Gaim to Pidgin log conversion

I was browsing through some older files of mine and cleaning up when I stumbled over a bunch of old instant messenging log files. These logs were still in the legacy unified log file format which Gaim (today knows as Pidgin) used in the beginning. I didn’t find a converter after about ten seconds of using Google, so I went ahead and wrote my own.

It’s mostly feature-complete, and will split up any number of [something].log you pass to it into [something]/[date].txt style files. What it can’t really do is determine what kind of protocol it’s dealing with, so you’ll still have to move the log directory manually to the appropriate protocol directory inside of ~/.purple/logs. Be wary when moving files, though, as you might accidentally overwrite other log files. Use rsync.

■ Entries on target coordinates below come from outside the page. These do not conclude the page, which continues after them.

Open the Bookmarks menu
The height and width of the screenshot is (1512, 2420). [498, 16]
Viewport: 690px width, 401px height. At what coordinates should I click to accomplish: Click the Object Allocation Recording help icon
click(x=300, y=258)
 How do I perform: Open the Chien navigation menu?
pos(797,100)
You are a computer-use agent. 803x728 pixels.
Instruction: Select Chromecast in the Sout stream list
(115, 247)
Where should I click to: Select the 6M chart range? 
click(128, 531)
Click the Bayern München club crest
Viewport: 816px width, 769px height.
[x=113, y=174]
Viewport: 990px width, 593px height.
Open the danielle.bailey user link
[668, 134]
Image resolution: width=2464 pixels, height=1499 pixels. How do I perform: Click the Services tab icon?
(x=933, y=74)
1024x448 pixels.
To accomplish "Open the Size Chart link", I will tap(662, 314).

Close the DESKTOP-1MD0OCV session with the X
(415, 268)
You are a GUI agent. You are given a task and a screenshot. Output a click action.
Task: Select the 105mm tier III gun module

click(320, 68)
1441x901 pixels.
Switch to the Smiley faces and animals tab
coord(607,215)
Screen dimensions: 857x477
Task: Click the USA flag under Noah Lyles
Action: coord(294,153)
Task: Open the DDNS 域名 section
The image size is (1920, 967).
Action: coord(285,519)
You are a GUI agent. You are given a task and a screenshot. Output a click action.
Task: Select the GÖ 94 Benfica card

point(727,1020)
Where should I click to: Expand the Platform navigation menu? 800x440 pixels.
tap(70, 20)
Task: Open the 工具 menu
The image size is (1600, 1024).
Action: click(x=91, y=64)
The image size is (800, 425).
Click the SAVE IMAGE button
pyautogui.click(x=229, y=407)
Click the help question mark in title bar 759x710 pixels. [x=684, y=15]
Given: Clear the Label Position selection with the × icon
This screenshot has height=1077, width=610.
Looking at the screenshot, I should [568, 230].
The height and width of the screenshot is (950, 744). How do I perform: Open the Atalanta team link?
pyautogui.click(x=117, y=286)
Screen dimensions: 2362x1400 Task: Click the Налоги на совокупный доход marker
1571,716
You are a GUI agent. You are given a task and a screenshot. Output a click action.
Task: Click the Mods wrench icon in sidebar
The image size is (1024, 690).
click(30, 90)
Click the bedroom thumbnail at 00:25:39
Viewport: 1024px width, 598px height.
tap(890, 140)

Anyhoo, you can either get the file directly or just try this delicious copypasta:

#!/usr/bin/perl
# gaim2pidgin.pl
# author:  towo <towo@ydal.de>
# version: 3
# license: CC-BY-DE-3.0
 
use strict;
 
# convert short month names to numbers.
my %shortmonths = (
	'Jan' => '01',
	'Feb' => '02',
	'Mar' => '03',
	'Apr' => '04',
	'May' => '05',
	'Jun' => '06',
	'Jul' => '07',
	'Aug' => '08',
	'Sep' => '09',
	'Oct' => '10',
	'Nov' => '11',
	'Dec' => '12'
);
 
# go through files
FILE: foreach my $file (@ARGV) {
	my ($header, $target);
 
	# sanity checks
	unless (-f $file) {
		warn "$file is not a file.\n";
		next FILE;
	}
	unless(open(LOG, $file)) {
		warn "Unable to open $file for reading: $!\n";
		next FILE;
	}
 
	# get file header, get target name
	chomp($header = <LOG>);
	$header =~ s#<.*?>##g;
	$target = $file;
	$target =~ s/\.log$//;
 
	# check header for correctness
	unless($header =~ m{^(<HTML><HEAD><TITLE>)?IM Sessions with .*? \
                             (</TITLE></HEAD><BODY BGCOLOR=".*?">)?$}i) {
		warn "$file does not seem to be a gaim conversation.\n";
		next FILE;
	}
 
	# read LOG to file
	my @contents = <LOG>;
	close(LOG);
 
	# parse log file (one loop ^= one chat session)
	while(@contents) {
		my ($session, $identifier, $date);
 
		# get session identifier
		chomp($session = shift @contents);
 
		# Strip HTML.
		#$session =~ s#<.*?>##g;
		$session =~ s#</?(FONT|B|I|ALIGN|HTML|HEAD|TITLE|HR|BR|BODY|H3).*?>##ig;
 
		# sanity check for the session identifier
		unless ($session =~ m/^ ?---- New Conversation @ \w{3} (\w{3}) ([0-9 ]{2}) \
                                      (\d{2}):(\d{2}):(\d{2}) (\d{4}) ----$/) {
			warn "Could not recognize session identifier: «$session»\n";
			next FILE;
		}
 
		# extract date from session identifier and create target identifier
		$date = "$6-$shortmonths{$1}-" . sprintf("%02d", $2) . ".$3$4$5";
		$identifier = "$target/$date.txt";
 
		# sanity check for target directory
		unless (-d $target) {
			unless(mkdir $target) {
				warn "Could not create directory $target: $!\n";
				next FILE;
			}
		}
 
		# open output file
		unless(open(OUTPUT, "> $identifier")) {
			warn "Could not write to $identifier: $!\n";
			next FILE;
		}
		select OUTPUT;
 
		# extract log to log file
		until($contents[0] =~ m/^(<HR><BR><H3 Align=Center>)? ?---- New Conversation/ \
                                      or !@contents) {
			my $line = shift @contents;
			$line =~ s#<.*?>##g;
			print $line;
		}
		close OUTPUT;
	}
}

Creative Commons License Licensed as CC-BY-DE-3.0.